Question

Find the equation of a line equidistant from the lines $$ y = 10 $$ and $$ y = - 2 $$

Answer

**step1 Identify the nature of the given lines**

We are given two equations of lines: $$ y = 10 $$ and $$ y = -2 $$. Both of these equations represent horizontal lines. A horizontal line has the form $$ y = c $$, where 'c' is a constant, meaning all points on the line have the same y-coordinate.

**step2 Understand what "equidistant" means for parallel lines**

The two given lines, $$ y = 10 $$ and $$ y = -2 $$, are parallel because they are both horizontal lines. A line that is equidistant from two parallel lines must also be parallel to them and lie exactly in the middle. For horizontal lines, this means its y-coordinate will be the average of the y-coordinates of the two given lines.

**step3 Calculate the y-coordinate of the equidistant line**

To find the y-coordinate of the line that is exactly in the middle of $$ y = 10 $$ and $$ y = -2 $$, we need to find the average of their y-values.
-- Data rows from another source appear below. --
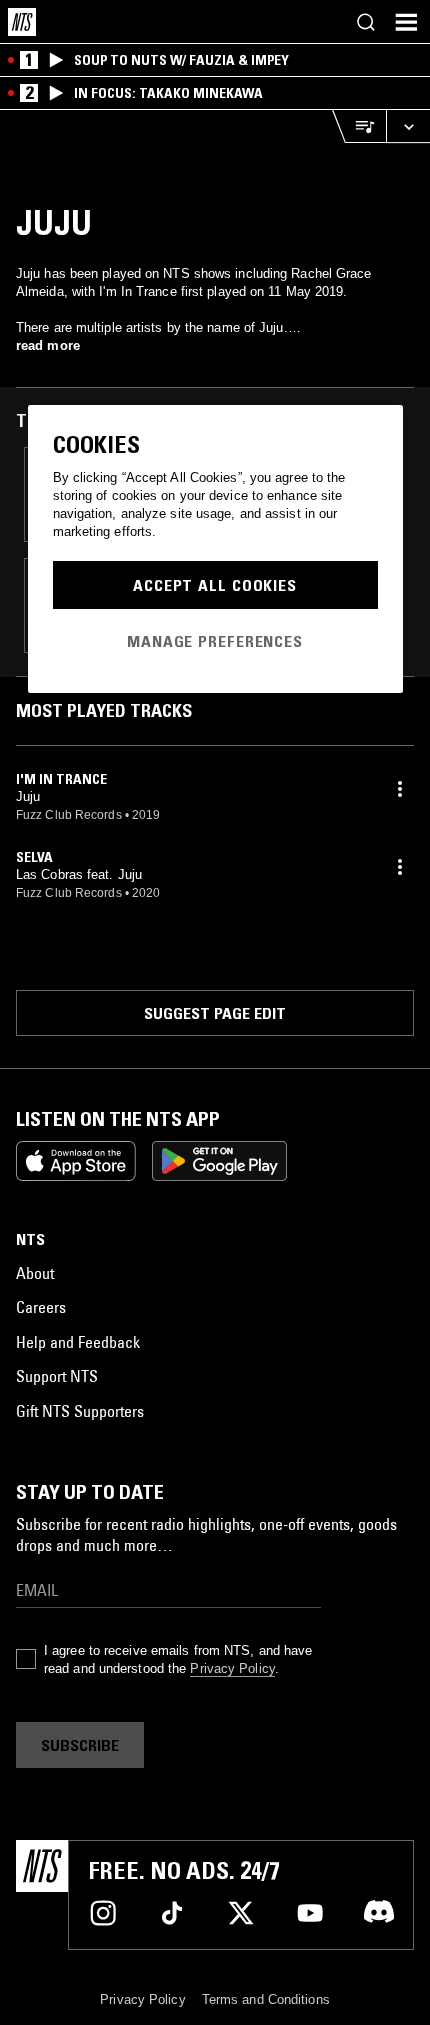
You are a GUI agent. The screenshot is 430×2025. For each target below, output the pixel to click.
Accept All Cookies (215, 585)
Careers (41, 1307)
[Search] (366, 22)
We sum the y-coordinates and divide by 2.

$$ \text{Middle y-coordinate} = \frac{\text{y1} + \text{y2}}{2} $$

Substitute the given y-coordinates into the formula:

$$ \text{Middle y-coordinate} = \frac{10 + (-2)}{2} $$

$$ \text{Middle y-coordinate} = \frac{10 - 2}{2} $$

$$ \text{Middle y-coordinate} = \frac{8}{2} $$

$$ \text{Middle y-coordinate} = 4 $$

**step4 Formulate the equation of the equidistant line**

Since the line equidistant from the two given horizontal lines is also a horizontal line, its equation will be in the form $$ y = c $$, where 'c' is the middle y-coordinate we just calculated.

$$ y = 4 $$